Effective XML
Before I tell you what's inside though, let me tell you what you won't find in these pages. Primarily you need to know that this book does not teach XML. I know a lot of books say that, yet still include an introduction or appendix that covers the basics, but this isn't one of them. You're expected to know XML from page one. Even syntax is only covered from a proper usage angle. Personally, I appreciated this. It always bothers me when an obvious non-beginner's book starts off by wasting a chapter on things I should already know. You just need to be aware when you buy that you won't learn XML here. Knowledge of namespaces, DTDs, the W3C's Schema Language, XSLT, and more aren't strictly required to get something out of this book, but they certainly would help you get a lot more out of it.
What you will get here is coverage of fifty miscellaneous topics spread across four sections on "Syntax", "Structure", "Semantics", and "Implementation". In "Syntax", ten topics delve into the details of things like DTDs, entity references and the XML declaration itself. It may sound silly to dig deep into a single line of XML that simply declares the format, but I doubt you will think so after reading that topic.
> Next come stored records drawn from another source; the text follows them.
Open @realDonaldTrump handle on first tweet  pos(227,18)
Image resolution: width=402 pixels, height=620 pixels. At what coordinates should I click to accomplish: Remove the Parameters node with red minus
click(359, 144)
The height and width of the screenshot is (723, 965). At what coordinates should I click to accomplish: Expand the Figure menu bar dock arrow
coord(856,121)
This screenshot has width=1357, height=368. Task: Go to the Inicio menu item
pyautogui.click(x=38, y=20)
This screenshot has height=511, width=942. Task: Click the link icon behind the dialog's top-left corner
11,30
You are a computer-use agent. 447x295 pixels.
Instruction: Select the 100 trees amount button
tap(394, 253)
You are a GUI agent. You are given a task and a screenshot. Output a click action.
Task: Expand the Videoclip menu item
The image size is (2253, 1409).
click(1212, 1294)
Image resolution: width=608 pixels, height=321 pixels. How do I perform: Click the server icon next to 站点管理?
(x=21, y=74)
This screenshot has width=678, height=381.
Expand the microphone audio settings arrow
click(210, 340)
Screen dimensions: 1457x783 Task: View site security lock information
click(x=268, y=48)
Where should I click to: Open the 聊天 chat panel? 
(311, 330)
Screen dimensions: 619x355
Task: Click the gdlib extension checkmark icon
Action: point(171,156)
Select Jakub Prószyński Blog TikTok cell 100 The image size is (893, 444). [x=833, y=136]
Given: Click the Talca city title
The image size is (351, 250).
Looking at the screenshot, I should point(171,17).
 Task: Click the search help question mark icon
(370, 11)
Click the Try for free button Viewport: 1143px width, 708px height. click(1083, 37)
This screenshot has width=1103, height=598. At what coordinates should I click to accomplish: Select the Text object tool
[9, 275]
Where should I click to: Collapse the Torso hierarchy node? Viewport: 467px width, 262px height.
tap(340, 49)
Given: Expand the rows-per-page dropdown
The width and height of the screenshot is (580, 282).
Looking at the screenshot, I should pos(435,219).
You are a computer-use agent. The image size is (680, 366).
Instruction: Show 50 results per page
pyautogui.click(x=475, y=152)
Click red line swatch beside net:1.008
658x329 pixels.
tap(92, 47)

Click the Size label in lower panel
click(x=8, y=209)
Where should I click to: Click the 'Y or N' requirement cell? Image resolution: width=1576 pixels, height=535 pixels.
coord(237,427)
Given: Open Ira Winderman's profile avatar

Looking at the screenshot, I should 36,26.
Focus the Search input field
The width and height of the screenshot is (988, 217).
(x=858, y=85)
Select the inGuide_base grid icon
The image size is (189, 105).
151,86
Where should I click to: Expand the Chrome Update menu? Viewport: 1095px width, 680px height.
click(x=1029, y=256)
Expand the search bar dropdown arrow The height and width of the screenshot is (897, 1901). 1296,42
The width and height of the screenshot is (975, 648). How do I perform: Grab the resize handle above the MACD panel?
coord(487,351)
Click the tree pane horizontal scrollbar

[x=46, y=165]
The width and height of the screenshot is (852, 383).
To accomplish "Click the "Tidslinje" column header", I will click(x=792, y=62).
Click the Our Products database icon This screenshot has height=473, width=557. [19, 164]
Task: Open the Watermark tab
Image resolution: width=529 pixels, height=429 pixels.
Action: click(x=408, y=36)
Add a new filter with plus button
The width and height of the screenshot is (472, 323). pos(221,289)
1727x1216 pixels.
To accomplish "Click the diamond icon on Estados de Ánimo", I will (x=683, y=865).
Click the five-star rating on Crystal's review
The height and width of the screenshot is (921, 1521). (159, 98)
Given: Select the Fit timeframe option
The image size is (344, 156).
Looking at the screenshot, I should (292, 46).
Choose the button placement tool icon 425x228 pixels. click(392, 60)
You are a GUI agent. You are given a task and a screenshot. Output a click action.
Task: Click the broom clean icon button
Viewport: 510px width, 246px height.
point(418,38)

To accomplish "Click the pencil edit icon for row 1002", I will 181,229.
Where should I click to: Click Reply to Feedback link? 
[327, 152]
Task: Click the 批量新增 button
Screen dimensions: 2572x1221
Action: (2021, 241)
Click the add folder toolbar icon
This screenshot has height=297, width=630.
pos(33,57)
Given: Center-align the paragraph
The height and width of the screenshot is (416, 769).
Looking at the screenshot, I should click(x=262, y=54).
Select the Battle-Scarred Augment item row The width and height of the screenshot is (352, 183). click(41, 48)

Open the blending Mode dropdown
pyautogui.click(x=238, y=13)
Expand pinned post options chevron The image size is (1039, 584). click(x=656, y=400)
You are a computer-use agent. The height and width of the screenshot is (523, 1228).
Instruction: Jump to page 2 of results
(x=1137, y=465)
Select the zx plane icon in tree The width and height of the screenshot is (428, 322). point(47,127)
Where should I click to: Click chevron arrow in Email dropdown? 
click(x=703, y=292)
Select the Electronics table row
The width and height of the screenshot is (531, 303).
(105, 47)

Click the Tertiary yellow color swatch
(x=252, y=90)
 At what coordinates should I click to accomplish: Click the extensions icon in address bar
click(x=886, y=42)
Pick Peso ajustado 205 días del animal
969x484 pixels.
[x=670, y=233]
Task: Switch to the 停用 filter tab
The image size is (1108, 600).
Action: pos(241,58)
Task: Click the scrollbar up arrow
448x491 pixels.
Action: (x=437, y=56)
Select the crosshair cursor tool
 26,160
There's a lot going on in that line and you want to be in control of those decisions instead of just copying and pasting. Entity references are an even smaller chunk of XML output, but they too get illuminated by a rare insight on how and when they should be used, and for what. Did you know that it is possible to write a namespace savvy DTD? I do now and I learned that in this section as well.
The second section of the book covers "Structure", and to me it was the best part. This collection of seventeen topics is loaded with good advice about how to build an XML document that will be ideal for anyone who needs to work with it. Here you see how metadata should be stored in XML, get tips on embedding binary content, learn which schema language is better for which tasks, and finally understand rare XML constructs like processing instructions and exactly what they are for. Additionally, there's a lot of general advice on the right way to mark up content that's really worth its weight in gold. Just one example of what I learned here is that I under appreciate mixed content for great constructs like <name><given>John</given> <family>Doe</family>, <title>Ph.D.</title></name>. If you like that, you'll enjoy this whole section.
Section three, "Semantics", deals primarily with parsers and their APIs. Again, you won't learn any APIs here. What's covered is their strengths and weaknesses and why you should choose a given API for a given task. SAX and DOM are the main focus of these ten topics, but there are other details sprinkled in, like XPath.
The fourth and final section is all about "Implementation". The thirteen topics here address client-side XML styling, server-side transformations, signatures, encryption, compression, and more. My favorite topic here was a terrific coverage of Unicode and how it affects XML. All developers should know at least as much about Unicode as what's printed here and this is a fine source to learn it from.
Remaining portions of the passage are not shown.